Laura siempre fue la chica más guapa de la clase —pelo rubio, ojos azules, un cuerpo estupendo—, llamaba la atención incluso con la falda y la camisa del uniforme de Stonecroft. Siempre fue muy consciente del poder que ejercía sobre los hombres. Era como si estuviera hecha para decirle a quien ella quisiera «Ven».
Alison siempre fue una mala persona. Escribía para el periódico del instituto y siempre se las arreglaba para meterse con alguien en su columna, «Entre bastidores», que supuestamente trataba sobre actividades escolares. Como en una crítica de una representación en la que escribió: «Para sorpresa de todos. Romeo, alias Joel Nieman, consiguió recordar buena parte de su texto». En aquel entonces a los chicos más populares Alison les parecía muy divertida. Los muermos se mantenían alejados.
Muermos como yo, pensó, mientras saboreaba el recuerdo de la mirada de terror de Alison cuando lo vio acercarse desde la caseta de la piscina.
Jean también era popular, pero no era como las otras. La eligieron para el consejo de estudiantes, y siempre estaba tan callada que casi parecía muda. Sin embargo, cuando abría la boca, tanto en el consejo como en clase, siempre tenía la respuesta correcta. Ya entonces era una apasionada de la historia. Lo que más le sorprendía era ver lo guapa que se había puesto. Su pelo basto y castaño se había oscurecido, tenía más cuerpo y le caía como una cofia alrededor de la cara. Era esbelta, pero ya no tenía la delgadez enfermiza de aquella época. Con el paso de los años, también había aprendido a vestir. Llevaba una chaqueta y pantalones anchos de buen corte. Observó cómo guardaba un fax en su bolso; ojalá hubiera podido verle la cara.
«Soy el búho y vivo en un árbol».
En su cabeza podía oír a Laura imitándolo. «Te tiene comiendo en la palma de su mano —había chillado Alison aquella noche, hacía veinte años—. Y nos ha dicho que te mojaste los pantalones».
Las imaginaba burlándose de él, le parecía oír sus risas socarronas.
Aquello ocurrió en segundo curso de primaria, cuando tenía siete años. Él intervenía en la representación de la escuela. Aquel era su texto. No tenía que decir nada más.

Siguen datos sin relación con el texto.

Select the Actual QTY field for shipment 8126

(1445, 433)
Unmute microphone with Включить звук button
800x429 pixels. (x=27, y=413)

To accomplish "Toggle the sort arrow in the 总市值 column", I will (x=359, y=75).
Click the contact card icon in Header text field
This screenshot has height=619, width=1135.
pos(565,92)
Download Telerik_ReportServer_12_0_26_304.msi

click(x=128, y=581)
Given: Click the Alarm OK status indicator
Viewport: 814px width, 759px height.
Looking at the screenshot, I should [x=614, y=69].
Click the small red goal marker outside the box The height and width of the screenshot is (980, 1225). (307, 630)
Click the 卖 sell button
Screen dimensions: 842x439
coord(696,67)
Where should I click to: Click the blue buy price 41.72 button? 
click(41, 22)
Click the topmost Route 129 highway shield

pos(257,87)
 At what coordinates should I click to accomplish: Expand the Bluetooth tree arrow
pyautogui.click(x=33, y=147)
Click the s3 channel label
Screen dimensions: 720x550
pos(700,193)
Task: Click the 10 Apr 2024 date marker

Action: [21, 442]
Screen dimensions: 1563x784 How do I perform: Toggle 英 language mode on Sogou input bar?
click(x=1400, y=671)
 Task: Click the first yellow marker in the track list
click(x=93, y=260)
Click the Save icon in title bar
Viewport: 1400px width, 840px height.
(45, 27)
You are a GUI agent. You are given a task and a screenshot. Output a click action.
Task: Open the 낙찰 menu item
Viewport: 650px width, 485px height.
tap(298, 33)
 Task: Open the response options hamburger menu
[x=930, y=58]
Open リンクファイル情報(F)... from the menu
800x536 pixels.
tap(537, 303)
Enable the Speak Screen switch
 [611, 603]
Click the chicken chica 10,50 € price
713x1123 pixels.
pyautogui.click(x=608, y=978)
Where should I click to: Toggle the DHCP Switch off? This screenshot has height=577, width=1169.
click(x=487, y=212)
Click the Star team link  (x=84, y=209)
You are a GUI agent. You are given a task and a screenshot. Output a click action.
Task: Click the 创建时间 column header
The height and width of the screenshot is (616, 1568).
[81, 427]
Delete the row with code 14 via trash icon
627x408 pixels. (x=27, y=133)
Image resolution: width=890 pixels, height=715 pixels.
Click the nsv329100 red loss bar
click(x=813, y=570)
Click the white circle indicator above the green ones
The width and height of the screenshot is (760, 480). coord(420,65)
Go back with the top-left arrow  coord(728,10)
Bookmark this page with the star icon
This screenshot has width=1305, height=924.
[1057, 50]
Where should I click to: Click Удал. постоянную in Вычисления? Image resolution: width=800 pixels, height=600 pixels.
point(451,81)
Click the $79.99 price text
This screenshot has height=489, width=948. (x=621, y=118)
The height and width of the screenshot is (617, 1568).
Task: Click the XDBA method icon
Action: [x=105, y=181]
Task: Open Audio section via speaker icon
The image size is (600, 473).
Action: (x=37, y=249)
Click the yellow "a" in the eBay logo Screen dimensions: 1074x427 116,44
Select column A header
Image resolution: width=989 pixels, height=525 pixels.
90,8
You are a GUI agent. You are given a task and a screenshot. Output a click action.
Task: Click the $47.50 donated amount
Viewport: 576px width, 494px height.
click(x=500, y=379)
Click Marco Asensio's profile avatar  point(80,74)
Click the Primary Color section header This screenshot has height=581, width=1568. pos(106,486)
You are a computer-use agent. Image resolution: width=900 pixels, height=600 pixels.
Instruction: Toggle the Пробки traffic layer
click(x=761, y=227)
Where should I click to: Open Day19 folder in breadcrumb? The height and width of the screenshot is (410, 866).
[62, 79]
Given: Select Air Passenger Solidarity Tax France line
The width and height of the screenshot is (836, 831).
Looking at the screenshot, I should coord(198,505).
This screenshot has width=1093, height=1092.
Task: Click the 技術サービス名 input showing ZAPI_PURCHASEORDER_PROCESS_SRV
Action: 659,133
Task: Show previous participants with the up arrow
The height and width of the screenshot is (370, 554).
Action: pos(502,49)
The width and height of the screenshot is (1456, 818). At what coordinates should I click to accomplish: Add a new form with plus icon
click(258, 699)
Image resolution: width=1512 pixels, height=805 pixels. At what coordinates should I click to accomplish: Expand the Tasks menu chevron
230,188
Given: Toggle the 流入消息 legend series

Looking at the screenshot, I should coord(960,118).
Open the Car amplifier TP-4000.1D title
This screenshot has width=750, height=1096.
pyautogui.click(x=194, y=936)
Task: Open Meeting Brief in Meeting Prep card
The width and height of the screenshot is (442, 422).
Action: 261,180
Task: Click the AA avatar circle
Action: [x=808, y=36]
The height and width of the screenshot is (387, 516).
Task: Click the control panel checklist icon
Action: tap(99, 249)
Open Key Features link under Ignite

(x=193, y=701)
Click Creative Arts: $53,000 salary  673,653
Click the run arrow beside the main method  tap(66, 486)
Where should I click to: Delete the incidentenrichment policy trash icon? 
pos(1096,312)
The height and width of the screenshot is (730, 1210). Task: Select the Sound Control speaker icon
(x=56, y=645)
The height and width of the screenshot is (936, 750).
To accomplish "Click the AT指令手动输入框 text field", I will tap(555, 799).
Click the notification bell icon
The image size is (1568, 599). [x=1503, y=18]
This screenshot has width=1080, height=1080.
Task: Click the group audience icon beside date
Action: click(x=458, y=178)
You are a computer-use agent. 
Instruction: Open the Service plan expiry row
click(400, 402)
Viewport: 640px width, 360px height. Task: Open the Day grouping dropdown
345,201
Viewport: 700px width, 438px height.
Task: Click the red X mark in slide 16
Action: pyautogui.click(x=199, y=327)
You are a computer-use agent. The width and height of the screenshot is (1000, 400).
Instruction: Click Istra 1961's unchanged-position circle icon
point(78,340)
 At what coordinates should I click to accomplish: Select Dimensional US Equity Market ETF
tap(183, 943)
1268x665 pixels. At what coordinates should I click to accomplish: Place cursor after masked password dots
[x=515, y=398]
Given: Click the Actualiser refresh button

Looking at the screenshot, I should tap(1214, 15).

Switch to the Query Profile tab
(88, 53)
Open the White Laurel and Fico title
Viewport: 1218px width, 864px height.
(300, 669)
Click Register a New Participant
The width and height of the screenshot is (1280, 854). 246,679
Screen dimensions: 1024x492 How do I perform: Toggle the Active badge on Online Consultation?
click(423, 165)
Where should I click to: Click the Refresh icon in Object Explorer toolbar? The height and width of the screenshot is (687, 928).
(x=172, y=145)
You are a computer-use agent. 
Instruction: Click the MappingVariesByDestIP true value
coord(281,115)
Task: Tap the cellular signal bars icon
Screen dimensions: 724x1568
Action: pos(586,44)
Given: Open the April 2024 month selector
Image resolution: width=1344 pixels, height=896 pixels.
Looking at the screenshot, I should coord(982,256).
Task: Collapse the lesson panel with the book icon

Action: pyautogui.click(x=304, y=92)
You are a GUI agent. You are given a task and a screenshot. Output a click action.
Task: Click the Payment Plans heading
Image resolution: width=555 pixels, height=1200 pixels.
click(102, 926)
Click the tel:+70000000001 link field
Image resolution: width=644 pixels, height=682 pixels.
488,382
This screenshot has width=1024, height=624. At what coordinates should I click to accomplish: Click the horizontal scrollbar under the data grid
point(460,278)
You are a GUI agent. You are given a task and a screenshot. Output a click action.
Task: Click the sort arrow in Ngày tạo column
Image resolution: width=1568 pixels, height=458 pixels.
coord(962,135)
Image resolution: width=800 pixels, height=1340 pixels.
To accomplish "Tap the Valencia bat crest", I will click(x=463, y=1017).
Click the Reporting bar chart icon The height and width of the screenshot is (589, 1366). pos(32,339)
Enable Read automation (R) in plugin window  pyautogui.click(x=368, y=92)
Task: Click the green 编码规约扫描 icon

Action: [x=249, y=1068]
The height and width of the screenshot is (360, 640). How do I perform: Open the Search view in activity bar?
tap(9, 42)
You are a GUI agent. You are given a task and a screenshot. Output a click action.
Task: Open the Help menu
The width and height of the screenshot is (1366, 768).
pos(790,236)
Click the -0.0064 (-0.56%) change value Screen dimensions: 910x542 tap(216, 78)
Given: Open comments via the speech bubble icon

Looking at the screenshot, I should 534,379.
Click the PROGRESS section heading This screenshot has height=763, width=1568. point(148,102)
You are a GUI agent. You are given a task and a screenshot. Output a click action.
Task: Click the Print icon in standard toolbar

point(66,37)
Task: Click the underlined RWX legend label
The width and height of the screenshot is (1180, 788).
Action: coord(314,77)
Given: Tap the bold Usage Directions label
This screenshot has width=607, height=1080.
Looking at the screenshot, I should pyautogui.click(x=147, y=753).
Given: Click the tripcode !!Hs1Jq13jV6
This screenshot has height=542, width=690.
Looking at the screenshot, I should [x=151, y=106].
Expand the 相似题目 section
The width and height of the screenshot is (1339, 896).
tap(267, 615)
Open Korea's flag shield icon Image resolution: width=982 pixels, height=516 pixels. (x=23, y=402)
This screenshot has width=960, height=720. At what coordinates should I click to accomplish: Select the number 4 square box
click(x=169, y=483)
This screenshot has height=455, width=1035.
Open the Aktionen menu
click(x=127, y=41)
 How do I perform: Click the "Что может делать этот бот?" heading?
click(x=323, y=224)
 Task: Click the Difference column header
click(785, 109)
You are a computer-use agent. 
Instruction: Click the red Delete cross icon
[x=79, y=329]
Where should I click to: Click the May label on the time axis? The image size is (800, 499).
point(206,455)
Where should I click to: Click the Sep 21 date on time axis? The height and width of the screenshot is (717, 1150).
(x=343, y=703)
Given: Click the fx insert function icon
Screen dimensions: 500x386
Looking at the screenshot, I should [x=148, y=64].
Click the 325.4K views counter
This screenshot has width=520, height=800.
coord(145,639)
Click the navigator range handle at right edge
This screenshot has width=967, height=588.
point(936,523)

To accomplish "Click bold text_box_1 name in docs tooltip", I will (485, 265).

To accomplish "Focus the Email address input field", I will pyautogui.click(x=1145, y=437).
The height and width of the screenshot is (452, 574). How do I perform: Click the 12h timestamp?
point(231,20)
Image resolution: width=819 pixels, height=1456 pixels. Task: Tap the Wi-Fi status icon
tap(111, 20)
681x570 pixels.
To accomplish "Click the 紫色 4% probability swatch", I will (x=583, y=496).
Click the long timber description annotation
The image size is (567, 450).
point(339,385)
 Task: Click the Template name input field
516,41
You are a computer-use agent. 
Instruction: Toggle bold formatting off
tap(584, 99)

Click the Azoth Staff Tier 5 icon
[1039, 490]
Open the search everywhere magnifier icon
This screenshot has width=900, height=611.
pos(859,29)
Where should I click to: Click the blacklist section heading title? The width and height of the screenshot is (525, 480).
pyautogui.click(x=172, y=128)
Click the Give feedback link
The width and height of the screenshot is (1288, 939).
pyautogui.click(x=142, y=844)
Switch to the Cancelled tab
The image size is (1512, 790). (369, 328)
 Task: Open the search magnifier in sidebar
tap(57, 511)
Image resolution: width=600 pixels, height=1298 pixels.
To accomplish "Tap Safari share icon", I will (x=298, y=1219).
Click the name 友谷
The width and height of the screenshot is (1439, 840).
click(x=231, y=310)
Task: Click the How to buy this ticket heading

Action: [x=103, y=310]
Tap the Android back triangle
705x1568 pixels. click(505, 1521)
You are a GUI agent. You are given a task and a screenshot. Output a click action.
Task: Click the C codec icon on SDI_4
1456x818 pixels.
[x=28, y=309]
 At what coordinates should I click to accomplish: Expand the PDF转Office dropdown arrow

Pero no le salía. Y se puso a tartamudear de tal modo que todos los que estaban en el escenario, e incluso algunos de los padres, se rieron por lo bajo.
«Soy e-e-l bú-bú-búho, y y y vi-vivo en un á-á-ár…».
No llegó a terminar la palabra «árbol». Fue entonces cuando salió corriendo, llorando, con la rama en la mano. Su padre le dio un bofetón, por miedoso. Su madre dijo: «Déjale en paz. Es un niño tonto. ¿Qué esperabas? Míralo. Se ha vuelto a mojar los pantalones».
Mientras veía cómo Jean Sheridan entraba en el ascensor, el recuerdo de aquella vergüenza se confundió en su cabeza con las risas de las chicas. ¿Por qué debería perdonarte?, pensó. Puede que primero me ocupe de Laura, luego te tocará a ti. Entonces podréis reíros con ganas, todas juntas, en el infierno.
Oyó que alguien decía su nombre y volvió la cabeza. Dick Gormley, el as del béisbol de la clase, estaba a su lado en la barra, mirando su identificación.
—Me alegro de volver a verte —dijo con tono cordial.
Mentiroso, pensó él. Y yo no me alegro nada de volver a verte.